*THE EXERCISE*: Repeat, word for word, the stretch of the nail-length problem from "The length $$\\ell$$" through "3 inches long?".

*SELECTED PASSAGE*:
Question

The length $$\\ell$$ (in inches) of a standard nail can be modeled by $$\\ell = 54d^{3/2}$$, where $$d$$ is the diameter (in inches) of the nail. What is the diameter of a standard nail that is 3 inches long?

Answer

**step1 Substitute the Given Length into the Formula**

We are given a formula that relates the length ($$\ell$$) of a standard nail to its diameter ($$d$$). The first step is to substitute the known length of the nail into this formula.

$$\ell = 54d^{3/2}$$

The problem states that the length of the nail is 3 inches. We replace $$\ell$$ with 3 in the formula:

$$3 = 54d^{3/2}$$

**step2 Isolate the Exponential Term**

To find the value of $$d$$, we need to get the term containing $$d$$ by itself on one side of the equation. We do this by dividing both sides of the equation by the number that is multiplying $$d^{3/2}$$, which is 54.

*SOURCE MATERIAL*:
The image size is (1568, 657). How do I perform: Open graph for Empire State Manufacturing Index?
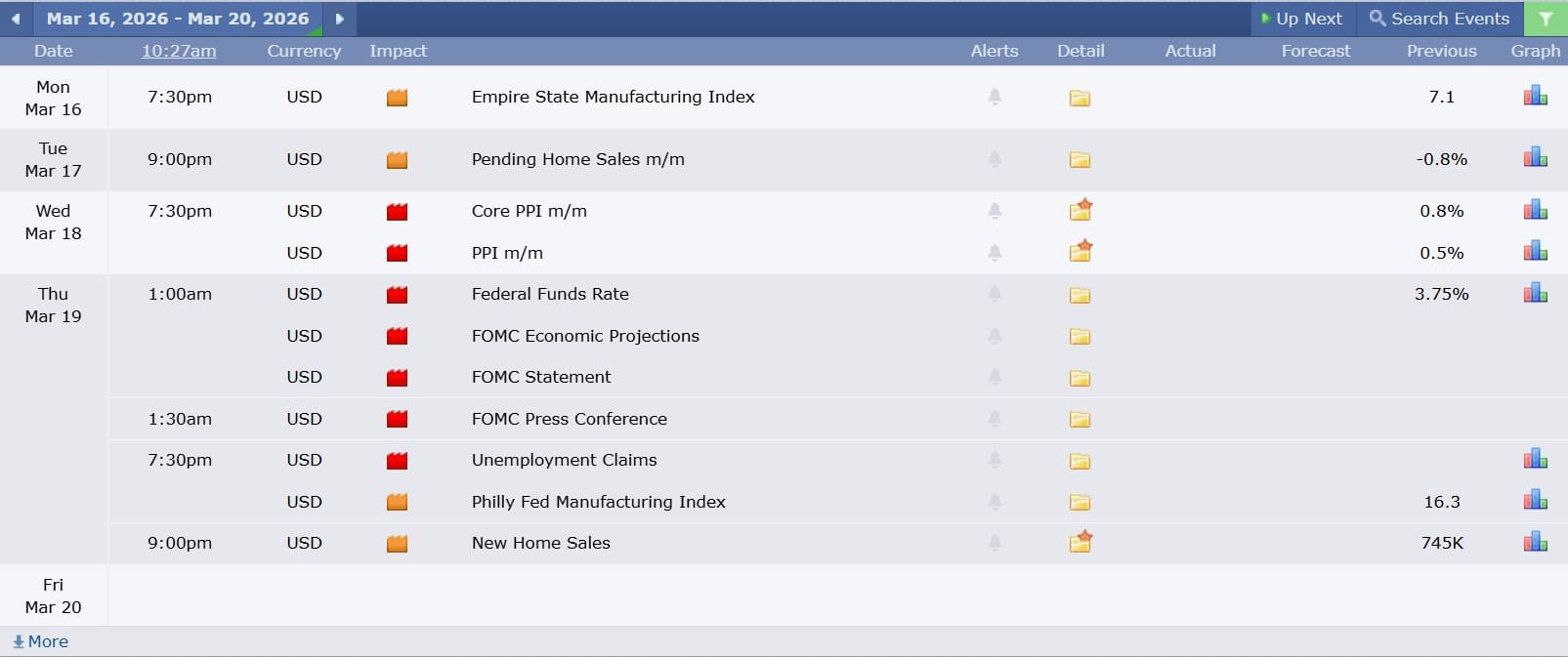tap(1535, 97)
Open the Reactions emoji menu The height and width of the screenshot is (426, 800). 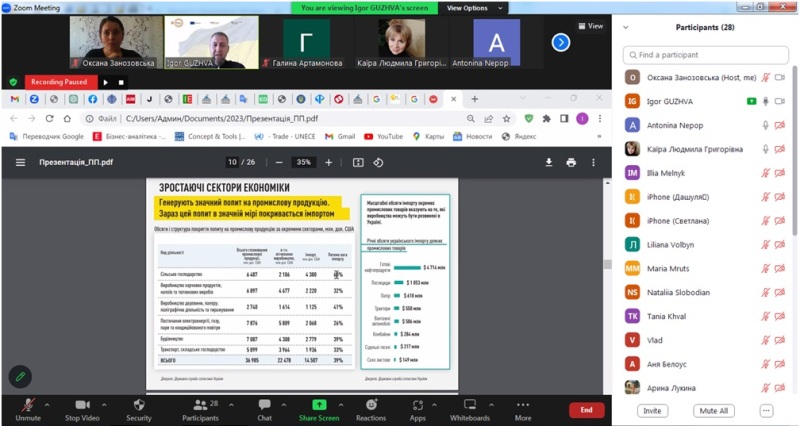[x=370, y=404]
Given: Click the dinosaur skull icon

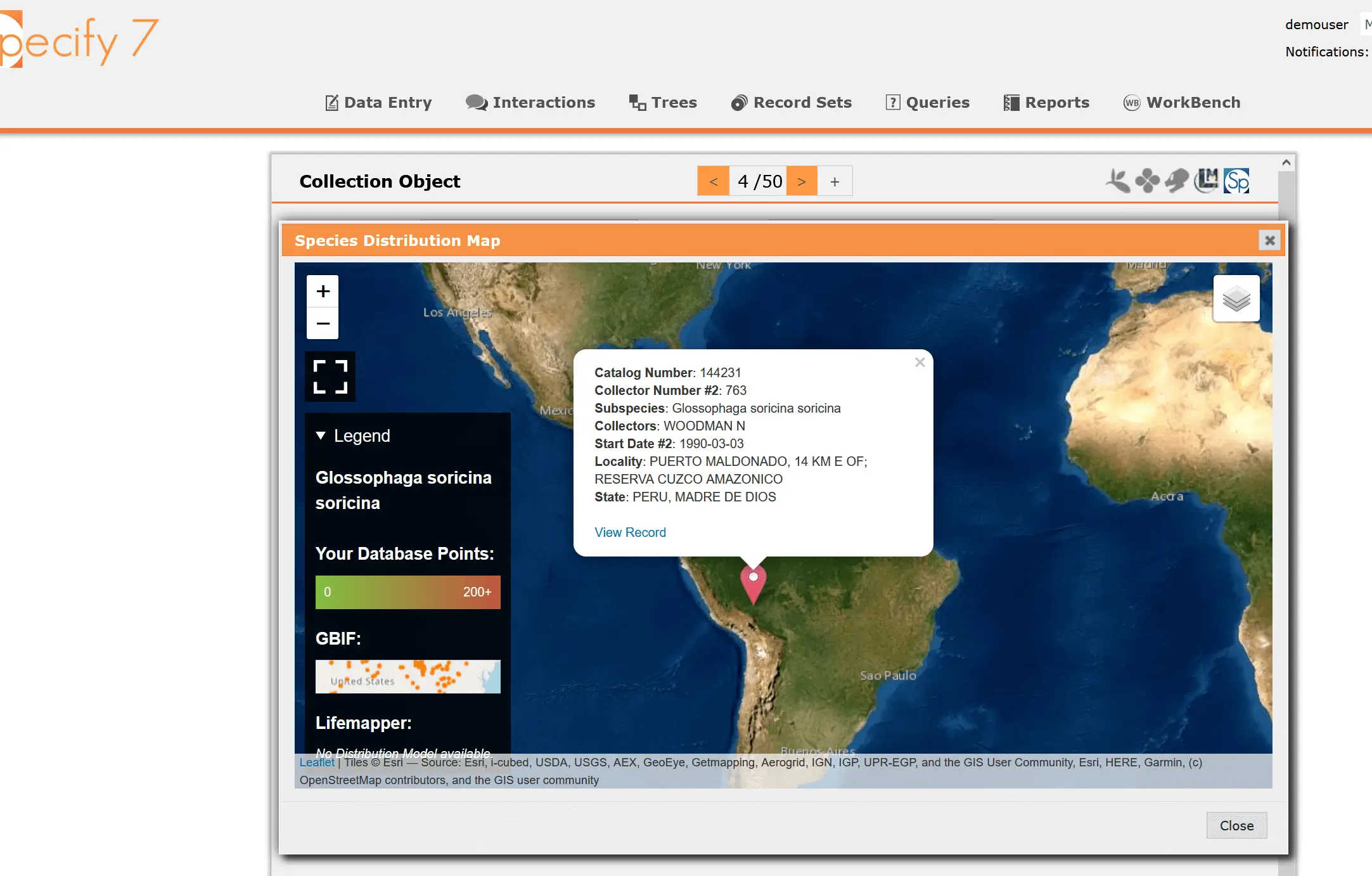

*TASK SOLUTION*:
The length $$\\ell$$ (in inches) of a standard nail can be modeled by $$\\ell = 54d^{3/2}$$, where $$d$$ is the diameter (in inches) of the nail. What is the diameter of a standard nail that is 3 inches long?